The shift to channels is critical for Tencent. The authorities’ anti-gambling stance has made it urgent to look elsewhere for growth. Tencent founder Ma Huateng recently described channels as “the company’s hope”. Its recent success suggests that hope may not be so remote. Tencent’s non-gaming business revenue share has been rising. But to thrive in the new normal, where the government has imposed restrictions on some digital activities and stands ready to add more, Tencent must address three challenges — and so will China’s other digital giants.

The first of these has to do with ensuring an agile company culture that can adapt to new realities. As far as tech founders go, Ma is low-key and laid-back. This has empowered subordinates such as WeChat founder Allen Zhang and led to many successful ventures. But it also introduces friction when those subordinates think differently. Zhang, for example, has resisted the app’s erosive commercialization, fearing it would ruin the user experience. As a result, WeChat’s home screen has remained the same for a decade, and accessing videos on the channel requires two taps—not a chore, but a drag compared to TikTok, which as soon as you open the app, TikTok The audio will provide you with the clip.Clifford Kurz points out that this same resistance to change explains why e-commerce businesses are also only rolling out gradually small&P Global, a research company.

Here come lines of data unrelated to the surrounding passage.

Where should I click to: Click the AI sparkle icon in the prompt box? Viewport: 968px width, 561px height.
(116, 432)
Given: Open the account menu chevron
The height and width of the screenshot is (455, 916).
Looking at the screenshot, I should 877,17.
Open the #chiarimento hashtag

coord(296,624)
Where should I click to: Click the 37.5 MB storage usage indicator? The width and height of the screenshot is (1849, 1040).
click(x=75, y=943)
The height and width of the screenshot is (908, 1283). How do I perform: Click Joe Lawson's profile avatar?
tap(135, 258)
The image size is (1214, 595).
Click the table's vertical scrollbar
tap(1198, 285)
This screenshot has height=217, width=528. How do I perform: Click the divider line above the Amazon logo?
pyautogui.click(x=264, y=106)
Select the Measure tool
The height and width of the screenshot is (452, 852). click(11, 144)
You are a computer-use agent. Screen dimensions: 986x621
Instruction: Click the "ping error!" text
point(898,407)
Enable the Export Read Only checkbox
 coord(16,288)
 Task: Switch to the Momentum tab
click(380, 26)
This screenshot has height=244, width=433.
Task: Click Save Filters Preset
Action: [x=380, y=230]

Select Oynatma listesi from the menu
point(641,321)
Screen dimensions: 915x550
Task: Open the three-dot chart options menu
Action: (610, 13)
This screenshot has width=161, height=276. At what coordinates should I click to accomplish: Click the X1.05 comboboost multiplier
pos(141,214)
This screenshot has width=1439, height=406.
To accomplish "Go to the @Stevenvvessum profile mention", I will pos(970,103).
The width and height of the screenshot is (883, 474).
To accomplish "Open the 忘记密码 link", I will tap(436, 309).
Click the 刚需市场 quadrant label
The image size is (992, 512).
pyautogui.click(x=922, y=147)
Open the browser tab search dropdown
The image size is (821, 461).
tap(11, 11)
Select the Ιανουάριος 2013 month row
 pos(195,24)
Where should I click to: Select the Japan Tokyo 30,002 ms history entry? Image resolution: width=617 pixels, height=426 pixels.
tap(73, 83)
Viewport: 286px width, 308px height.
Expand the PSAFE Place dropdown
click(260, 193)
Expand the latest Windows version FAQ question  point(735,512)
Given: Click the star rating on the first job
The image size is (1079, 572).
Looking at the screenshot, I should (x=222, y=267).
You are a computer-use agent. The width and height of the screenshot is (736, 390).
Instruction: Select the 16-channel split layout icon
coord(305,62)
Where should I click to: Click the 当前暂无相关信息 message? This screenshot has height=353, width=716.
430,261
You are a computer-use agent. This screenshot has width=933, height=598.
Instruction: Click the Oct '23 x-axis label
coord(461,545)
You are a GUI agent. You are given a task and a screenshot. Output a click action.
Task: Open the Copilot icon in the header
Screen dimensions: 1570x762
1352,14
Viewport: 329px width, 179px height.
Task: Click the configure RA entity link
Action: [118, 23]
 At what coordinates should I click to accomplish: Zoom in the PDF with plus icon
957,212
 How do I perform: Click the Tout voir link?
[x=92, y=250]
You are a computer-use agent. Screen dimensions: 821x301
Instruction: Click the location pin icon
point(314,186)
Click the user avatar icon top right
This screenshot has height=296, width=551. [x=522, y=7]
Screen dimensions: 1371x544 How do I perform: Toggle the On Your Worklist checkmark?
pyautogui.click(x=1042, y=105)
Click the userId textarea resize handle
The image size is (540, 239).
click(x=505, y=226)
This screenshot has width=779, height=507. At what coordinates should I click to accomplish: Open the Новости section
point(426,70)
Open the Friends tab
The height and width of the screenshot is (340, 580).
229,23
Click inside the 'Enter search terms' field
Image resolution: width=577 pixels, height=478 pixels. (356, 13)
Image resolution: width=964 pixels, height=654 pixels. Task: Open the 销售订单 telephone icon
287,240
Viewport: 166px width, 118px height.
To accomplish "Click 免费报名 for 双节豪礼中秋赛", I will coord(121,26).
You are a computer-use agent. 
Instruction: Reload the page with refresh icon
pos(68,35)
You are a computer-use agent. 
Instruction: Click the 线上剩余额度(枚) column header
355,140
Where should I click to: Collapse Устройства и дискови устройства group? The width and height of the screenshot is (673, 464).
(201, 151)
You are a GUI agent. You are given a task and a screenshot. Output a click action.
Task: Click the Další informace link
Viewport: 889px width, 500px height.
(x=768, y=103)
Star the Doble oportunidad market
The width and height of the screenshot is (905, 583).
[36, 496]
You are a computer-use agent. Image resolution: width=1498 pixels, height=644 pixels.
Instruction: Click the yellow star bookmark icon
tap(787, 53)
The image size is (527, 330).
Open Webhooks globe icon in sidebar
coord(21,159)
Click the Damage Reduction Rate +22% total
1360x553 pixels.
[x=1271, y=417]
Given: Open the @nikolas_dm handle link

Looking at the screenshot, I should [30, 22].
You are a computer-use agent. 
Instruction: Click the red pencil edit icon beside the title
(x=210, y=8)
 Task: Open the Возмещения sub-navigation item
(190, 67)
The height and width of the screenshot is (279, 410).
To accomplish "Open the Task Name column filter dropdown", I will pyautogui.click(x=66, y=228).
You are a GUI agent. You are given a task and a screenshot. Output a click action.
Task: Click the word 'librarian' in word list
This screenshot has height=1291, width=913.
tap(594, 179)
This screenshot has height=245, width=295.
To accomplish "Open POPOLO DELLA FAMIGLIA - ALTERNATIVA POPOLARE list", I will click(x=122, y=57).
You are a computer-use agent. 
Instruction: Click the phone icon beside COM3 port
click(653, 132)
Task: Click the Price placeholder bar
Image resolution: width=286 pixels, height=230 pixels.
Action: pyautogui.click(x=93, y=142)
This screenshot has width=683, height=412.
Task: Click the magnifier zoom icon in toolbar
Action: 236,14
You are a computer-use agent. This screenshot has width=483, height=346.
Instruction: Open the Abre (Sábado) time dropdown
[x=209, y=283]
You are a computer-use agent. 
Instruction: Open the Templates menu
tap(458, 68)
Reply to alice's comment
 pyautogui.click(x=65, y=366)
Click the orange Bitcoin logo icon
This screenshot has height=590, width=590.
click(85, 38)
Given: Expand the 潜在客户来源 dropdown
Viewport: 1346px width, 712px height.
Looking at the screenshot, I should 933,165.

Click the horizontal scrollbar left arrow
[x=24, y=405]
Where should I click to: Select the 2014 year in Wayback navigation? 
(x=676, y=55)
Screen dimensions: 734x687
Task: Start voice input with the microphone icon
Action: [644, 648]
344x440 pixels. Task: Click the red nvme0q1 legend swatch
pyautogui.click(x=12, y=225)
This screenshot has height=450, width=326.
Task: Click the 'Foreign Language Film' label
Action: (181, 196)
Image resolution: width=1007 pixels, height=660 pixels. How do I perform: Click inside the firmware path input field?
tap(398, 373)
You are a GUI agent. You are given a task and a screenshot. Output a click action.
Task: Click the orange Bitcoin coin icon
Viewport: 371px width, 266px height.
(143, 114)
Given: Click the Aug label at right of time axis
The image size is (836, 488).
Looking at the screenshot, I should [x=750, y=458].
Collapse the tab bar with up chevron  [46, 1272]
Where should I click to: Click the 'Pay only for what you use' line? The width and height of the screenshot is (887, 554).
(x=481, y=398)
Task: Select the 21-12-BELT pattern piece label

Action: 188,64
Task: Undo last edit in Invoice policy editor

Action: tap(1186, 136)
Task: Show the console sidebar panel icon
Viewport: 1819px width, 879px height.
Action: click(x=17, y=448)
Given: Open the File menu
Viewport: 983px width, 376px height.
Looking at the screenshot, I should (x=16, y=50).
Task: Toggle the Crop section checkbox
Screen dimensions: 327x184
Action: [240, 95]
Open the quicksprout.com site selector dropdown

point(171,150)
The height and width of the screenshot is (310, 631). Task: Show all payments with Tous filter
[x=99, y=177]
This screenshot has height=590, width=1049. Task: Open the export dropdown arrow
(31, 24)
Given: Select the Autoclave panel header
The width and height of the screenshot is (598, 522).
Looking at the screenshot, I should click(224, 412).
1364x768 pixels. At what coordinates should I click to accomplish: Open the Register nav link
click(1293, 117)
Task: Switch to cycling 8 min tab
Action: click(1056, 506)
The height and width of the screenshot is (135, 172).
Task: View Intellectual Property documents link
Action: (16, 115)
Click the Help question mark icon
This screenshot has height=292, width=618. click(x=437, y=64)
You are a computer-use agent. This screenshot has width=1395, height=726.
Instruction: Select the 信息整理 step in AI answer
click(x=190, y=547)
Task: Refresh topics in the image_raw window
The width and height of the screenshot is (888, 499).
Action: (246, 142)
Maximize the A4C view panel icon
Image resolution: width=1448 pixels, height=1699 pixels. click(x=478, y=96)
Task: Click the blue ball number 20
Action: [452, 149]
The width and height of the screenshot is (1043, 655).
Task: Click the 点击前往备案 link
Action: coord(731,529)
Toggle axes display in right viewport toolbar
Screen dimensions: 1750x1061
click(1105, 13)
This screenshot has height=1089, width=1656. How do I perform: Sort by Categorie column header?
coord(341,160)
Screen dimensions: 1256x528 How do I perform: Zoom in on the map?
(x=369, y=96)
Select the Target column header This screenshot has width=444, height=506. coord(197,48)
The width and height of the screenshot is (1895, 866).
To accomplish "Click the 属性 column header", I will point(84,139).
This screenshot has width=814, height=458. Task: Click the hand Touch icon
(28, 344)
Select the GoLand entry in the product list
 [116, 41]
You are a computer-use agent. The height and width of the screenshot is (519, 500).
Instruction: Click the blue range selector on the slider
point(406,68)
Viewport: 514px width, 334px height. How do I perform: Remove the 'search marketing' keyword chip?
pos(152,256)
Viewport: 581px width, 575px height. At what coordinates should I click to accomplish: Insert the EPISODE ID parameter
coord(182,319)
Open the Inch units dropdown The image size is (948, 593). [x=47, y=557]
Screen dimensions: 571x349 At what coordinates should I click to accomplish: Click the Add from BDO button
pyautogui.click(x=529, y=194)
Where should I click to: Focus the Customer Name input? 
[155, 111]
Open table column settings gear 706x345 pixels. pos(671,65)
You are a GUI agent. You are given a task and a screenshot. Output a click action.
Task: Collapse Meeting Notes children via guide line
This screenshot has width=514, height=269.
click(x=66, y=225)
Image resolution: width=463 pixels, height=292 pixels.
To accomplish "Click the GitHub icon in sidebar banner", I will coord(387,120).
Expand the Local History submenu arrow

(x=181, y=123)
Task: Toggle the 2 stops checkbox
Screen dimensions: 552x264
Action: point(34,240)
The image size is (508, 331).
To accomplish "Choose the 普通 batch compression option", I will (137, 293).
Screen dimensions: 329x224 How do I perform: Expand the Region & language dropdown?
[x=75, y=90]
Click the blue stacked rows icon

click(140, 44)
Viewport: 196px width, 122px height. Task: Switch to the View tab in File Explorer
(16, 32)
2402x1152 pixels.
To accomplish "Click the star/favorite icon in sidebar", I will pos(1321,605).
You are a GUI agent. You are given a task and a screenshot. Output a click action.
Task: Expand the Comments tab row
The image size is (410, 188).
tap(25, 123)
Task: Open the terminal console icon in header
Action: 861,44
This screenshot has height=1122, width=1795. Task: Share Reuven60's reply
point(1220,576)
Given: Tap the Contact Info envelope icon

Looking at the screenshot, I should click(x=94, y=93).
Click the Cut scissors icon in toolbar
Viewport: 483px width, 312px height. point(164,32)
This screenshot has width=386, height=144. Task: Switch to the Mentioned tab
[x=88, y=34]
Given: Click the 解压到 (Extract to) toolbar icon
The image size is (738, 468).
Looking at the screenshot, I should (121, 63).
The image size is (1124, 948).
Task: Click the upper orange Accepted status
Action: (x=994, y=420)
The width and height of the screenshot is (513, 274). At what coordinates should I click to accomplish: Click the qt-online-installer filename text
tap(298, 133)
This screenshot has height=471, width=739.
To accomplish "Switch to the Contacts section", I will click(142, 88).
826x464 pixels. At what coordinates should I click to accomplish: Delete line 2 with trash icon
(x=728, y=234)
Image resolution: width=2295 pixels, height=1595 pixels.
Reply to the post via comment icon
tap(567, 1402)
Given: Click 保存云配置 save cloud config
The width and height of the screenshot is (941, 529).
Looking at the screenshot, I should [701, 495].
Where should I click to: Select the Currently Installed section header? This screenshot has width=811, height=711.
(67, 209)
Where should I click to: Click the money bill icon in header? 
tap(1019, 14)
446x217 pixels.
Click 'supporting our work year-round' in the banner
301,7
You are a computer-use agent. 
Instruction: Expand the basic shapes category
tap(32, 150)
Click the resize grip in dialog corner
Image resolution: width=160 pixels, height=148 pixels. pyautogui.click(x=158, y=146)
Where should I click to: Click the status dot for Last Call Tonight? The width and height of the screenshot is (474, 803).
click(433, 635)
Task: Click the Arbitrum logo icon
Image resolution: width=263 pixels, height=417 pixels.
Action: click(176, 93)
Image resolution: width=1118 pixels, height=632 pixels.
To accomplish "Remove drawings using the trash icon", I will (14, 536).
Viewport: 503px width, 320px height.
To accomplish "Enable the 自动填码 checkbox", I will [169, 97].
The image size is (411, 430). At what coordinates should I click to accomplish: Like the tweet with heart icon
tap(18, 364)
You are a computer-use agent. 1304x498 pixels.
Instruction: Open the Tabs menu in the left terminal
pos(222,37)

Given that tech companies will find themselves more competitive among themselves — a second challenge, any delays could become a problem. Xi Jinping’s tech onslaught has leveled the playing field in the digital economy. This is creating new competition. Meituan is moving beyond food delivery into ride-hailing and electronic thrift stores, areas that have been the domain of rivals such as Pinduoduo. TikTok owner ByteDance will soon launch its own food delivery service and is experimenting with a messaging app that is eerily similar to WeChat. China’s largest search engines Alibaba, Tencent and Baidu are all developing artificial intelligence (artificial intelligence) Chatbot similar to Chatcommon technologywhose human-friendly conversational capabilities have recently attracted Western Internet users.

The least likely thing to trip up Tencent or its rivals is politics. Even though it has declared an end to its tech crackdown, the state remains a ghostly presence. It holds small stakes in subsidiaries of the biggest tech giants, including Alibaba and, reportedly, Tencent. With tensions between China and the West, close ties to the government could hurt foreign revenues, such as Tencent’s international games business. At home, cyberspace, the media, and antitrust agencies have gained new powers — and are willing to exercise them. Censorship has long been a part of Chinese life as Xi Jinping consolidates his strongman rule, but it is intensifying, which could mean more delays in the release of Tencent games. There is always the danger that the party will paralyze the development of the company. China stock price on February 9 artificial intelligence The company’s share price fell after state media warned that “some new concepts” such as chatbots were getting too much attention.

So far, short videos have not been cracked down by the party. While they face fewer restrictions than gaming, if Xi Jinping concludes that being addicted to Douyin or channels (where young gamers used to spend two-thirds of their new free time) is not conducive to producing good communists , this situation may change.

Jack Ma has repeatedly emphasized how Tencent’s apps “serve society” and “help the real economy”. These words should be catnip for Mr Xi and his cadres. Investors are definitely complaining. However, more competition and a fickle government could limit Tencent’s prospects. In China, there is no room for digital winners anymore – only survivors.